Published online by Cambridge University Press: 23 January 2024
Introduction
In this chapter we locate Josh MacAlister's calls for a ‘reset’ of the children's social care system (Crew, 2022; MacAlister, 2022) within the policy reform agenda of the last 25 years in England. We situate the Review's welcome emphasis on better supporting birth family care within a broader analytical framework. Drawing on insights from the chapters in the collection, this chapter identifies the potential for the MacAlister Review to be used as a vehicle for moving children's services policy reform in contradictory directions via a ‘double shuffle’. This would entail an apparent shift towards a greater family support orientation within the child welfare system which is undercut by neoliberal-influenced state defunding of children's services and/or greater deregulation and privatisation of the delivery of children's services provision. The chapter concludes by arguing for the importance of dissent within future policy development in children's services. We start by introducing two concepts that anchor the analytic framework we employ – Fox Harding's classic analysis of values positions in child welfare, and Stuart Hall's (2005) notion of the ‘double shuffle’ in policy development.

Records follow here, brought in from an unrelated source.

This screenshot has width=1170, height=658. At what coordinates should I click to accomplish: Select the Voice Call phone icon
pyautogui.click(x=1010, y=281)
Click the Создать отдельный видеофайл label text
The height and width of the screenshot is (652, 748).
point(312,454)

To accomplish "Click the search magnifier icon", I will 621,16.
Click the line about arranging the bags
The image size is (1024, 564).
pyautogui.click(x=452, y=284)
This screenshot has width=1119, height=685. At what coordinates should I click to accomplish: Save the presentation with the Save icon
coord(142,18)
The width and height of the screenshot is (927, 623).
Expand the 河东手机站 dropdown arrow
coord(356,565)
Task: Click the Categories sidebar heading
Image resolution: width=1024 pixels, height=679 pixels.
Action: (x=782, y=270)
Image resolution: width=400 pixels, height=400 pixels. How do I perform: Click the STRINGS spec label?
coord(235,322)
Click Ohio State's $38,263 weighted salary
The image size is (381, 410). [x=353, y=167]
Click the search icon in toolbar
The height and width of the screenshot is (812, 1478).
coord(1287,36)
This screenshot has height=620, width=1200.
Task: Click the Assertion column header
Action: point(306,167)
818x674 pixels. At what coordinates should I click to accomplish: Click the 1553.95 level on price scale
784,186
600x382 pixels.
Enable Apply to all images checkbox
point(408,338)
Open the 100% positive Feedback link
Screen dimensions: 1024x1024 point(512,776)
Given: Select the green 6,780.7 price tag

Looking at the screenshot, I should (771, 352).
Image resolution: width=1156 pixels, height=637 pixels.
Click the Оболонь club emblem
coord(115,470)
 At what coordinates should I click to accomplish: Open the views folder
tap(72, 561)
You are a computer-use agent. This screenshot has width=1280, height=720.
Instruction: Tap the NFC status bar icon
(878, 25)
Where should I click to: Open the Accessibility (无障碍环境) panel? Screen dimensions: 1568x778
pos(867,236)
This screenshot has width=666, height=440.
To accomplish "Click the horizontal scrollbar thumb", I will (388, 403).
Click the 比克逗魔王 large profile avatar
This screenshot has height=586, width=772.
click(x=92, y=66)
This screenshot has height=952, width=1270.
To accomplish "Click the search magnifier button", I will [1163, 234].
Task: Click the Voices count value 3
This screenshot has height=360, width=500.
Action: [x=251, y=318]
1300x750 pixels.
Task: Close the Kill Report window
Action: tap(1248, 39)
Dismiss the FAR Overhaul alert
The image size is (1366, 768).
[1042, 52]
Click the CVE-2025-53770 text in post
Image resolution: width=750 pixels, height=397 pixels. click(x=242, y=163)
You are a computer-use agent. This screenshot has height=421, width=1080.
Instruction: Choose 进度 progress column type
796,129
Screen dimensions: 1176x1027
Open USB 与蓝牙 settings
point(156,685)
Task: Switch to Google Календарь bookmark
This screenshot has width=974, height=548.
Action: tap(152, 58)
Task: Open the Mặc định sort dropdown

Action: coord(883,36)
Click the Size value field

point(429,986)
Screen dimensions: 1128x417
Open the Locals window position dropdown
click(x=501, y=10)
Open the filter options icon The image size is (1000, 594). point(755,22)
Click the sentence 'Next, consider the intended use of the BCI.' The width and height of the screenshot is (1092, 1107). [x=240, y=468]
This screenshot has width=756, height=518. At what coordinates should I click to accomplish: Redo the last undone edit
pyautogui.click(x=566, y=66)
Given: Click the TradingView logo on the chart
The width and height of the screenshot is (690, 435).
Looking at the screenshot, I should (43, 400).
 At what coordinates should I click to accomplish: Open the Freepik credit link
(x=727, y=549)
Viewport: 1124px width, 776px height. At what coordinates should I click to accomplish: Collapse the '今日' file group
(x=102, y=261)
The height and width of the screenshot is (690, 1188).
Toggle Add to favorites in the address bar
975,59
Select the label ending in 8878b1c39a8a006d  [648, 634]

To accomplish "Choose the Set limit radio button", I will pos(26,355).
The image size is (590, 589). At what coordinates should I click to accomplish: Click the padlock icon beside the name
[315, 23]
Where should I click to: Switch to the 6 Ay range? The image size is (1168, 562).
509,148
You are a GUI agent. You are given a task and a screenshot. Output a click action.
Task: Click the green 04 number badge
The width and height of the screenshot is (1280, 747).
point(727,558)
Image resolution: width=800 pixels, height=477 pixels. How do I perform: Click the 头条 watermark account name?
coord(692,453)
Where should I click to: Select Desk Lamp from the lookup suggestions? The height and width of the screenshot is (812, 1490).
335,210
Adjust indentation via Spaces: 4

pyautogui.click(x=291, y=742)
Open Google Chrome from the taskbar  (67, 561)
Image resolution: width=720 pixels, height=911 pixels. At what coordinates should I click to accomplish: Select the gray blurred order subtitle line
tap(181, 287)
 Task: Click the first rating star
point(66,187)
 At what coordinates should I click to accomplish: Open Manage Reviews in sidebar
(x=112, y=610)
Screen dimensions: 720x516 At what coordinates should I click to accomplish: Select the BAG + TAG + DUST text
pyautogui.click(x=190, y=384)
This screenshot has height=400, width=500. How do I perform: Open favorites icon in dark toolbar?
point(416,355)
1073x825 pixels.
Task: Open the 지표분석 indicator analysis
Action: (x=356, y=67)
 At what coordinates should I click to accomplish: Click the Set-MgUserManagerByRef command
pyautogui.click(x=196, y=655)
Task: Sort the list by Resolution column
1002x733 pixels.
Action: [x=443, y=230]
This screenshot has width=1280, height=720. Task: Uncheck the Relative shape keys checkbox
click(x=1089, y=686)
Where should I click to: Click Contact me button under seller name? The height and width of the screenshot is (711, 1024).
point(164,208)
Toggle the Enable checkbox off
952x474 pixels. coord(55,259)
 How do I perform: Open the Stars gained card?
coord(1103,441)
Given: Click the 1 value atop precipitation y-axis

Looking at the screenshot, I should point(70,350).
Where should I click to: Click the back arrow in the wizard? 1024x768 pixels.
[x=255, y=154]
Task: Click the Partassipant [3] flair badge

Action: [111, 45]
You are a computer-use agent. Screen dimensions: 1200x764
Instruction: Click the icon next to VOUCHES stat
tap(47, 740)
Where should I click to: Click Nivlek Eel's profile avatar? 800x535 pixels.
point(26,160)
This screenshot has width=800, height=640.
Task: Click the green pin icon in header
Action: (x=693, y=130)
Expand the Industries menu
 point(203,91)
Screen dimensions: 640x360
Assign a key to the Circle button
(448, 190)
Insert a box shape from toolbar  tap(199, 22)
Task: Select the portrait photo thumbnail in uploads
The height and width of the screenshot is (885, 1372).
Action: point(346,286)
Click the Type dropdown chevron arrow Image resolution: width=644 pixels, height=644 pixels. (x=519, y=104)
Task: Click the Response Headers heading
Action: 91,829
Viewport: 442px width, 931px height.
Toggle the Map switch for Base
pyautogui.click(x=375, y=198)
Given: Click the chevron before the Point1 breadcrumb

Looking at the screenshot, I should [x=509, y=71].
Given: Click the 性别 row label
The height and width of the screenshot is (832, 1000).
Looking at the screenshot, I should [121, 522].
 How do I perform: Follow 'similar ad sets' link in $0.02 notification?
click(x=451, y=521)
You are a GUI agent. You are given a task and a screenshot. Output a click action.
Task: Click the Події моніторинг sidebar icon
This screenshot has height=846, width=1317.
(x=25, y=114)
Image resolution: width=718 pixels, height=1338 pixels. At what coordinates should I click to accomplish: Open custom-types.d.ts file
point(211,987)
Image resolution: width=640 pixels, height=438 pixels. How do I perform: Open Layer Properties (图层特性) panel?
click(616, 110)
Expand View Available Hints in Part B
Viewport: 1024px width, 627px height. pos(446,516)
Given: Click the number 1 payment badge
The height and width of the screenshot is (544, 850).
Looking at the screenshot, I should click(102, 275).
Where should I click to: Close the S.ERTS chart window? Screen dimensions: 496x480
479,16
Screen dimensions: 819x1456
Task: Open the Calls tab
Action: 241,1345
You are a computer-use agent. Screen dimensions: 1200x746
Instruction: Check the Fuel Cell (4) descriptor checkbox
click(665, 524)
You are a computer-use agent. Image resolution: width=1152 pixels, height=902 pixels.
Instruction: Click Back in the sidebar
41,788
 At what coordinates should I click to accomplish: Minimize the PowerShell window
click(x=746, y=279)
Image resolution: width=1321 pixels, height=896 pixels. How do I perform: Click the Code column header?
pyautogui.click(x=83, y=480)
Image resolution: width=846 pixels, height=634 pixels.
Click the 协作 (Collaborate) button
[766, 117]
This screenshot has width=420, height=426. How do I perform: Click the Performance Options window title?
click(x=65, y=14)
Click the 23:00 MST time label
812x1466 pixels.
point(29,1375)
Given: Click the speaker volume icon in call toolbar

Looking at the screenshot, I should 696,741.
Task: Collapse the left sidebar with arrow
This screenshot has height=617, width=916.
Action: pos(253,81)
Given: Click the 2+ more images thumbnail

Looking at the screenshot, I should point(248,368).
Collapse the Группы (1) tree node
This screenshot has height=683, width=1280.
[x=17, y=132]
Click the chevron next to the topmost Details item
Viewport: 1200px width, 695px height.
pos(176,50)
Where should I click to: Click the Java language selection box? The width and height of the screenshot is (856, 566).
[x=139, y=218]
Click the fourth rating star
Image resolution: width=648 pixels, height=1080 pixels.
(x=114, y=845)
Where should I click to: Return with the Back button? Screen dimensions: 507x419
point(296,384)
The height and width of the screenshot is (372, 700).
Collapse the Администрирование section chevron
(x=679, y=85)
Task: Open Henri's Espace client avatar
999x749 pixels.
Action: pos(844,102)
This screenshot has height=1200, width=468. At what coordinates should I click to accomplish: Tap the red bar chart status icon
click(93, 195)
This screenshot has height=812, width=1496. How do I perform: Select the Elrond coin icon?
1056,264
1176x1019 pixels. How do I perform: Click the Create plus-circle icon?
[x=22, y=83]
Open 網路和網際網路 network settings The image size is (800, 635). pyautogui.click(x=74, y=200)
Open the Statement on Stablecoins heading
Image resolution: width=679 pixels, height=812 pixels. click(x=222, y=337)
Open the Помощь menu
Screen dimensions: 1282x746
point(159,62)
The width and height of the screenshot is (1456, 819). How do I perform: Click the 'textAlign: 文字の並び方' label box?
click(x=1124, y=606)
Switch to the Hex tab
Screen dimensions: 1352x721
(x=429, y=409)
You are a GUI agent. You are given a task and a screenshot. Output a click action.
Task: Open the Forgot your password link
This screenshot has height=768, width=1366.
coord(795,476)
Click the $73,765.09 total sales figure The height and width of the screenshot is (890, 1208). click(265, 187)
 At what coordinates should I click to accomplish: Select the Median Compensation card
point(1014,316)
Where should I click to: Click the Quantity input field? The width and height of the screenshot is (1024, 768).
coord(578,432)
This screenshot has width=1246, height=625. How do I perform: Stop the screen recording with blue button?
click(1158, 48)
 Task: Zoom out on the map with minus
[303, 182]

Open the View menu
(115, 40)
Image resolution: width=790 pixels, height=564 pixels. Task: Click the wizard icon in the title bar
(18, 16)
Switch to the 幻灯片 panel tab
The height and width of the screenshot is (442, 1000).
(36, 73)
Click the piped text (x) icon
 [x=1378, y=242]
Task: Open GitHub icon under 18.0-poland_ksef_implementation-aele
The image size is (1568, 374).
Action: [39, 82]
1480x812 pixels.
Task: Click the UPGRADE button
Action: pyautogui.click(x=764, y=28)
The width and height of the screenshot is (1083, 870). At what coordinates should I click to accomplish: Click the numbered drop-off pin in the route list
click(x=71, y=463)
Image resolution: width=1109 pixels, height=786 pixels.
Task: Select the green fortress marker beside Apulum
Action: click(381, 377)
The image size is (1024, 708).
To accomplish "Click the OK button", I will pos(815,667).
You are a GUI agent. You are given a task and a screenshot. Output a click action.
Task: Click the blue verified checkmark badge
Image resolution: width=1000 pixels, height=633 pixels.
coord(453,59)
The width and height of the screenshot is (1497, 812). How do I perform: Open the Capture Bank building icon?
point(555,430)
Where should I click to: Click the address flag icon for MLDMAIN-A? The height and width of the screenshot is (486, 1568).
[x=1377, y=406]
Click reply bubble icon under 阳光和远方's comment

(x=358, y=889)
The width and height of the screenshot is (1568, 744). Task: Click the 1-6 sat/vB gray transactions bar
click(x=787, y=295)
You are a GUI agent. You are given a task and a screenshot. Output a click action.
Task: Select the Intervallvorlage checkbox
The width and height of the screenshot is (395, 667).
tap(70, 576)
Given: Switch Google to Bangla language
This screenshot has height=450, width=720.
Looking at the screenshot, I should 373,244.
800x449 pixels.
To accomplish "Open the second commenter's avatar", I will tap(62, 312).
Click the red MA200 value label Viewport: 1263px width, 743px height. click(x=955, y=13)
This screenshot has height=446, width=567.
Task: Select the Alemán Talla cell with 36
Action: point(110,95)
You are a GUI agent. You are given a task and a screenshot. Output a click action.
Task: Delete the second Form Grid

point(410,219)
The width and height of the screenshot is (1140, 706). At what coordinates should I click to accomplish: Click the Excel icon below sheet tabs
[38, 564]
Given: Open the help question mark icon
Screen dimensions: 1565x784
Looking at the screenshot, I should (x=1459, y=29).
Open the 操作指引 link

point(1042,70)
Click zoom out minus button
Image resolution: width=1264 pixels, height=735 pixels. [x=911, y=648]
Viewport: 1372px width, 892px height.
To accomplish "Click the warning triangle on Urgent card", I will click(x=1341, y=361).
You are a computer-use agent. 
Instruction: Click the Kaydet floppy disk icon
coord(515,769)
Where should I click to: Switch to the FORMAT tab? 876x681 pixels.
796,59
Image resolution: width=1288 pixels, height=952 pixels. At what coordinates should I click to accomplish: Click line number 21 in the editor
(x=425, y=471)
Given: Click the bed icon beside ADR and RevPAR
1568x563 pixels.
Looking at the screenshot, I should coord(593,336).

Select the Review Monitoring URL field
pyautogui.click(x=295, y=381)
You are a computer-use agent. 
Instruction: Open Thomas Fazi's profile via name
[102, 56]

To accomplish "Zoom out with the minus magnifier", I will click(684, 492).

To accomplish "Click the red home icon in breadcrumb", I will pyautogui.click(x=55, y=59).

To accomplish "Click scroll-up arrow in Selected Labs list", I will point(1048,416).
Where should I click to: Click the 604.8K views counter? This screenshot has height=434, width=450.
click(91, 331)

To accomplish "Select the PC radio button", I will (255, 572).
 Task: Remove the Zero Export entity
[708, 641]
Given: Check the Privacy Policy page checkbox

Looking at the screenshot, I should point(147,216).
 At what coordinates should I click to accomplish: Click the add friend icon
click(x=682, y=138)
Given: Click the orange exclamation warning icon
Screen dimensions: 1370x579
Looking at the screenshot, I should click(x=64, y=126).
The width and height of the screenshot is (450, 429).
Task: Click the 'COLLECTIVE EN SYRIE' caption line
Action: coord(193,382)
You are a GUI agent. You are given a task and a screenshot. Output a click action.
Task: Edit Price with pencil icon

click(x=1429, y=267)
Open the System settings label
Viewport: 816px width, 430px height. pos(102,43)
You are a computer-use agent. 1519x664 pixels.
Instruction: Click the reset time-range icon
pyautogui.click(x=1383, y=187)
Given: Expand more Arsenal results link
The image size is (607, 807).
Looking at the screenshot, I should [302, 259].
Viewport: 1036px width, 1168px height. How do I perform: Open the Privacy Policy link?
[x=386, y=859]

Lorraine Fox Harding produced an enduring typology of four different values positions within discussions of child welfare, family life and the role of the state within each (1991, 2014 [1997]):
1. Laissez-faire and patriarchy (‘laissez-faire’ position hereon): that the state should stay out of family life as much as possible and intervene only when it is clearly necessary to prevent harm.
2. State paternalism and child protection (‘child protection’ position hereon): that the state should prioritise the protection and prevention of harm to children within the family home.
3. Children's rights and child liberation (‘children's rights’ hereon): that the state should promote the participation of children about their own care as much as possible, seeing them as beings in their own right apart from adults.
4. Defence of the birth family and family rights (‘family rights’ hereon): that the state should respect families’ rights to care for children and support them to do so as much as possible, recognising the socio-economic influences on poor parenting.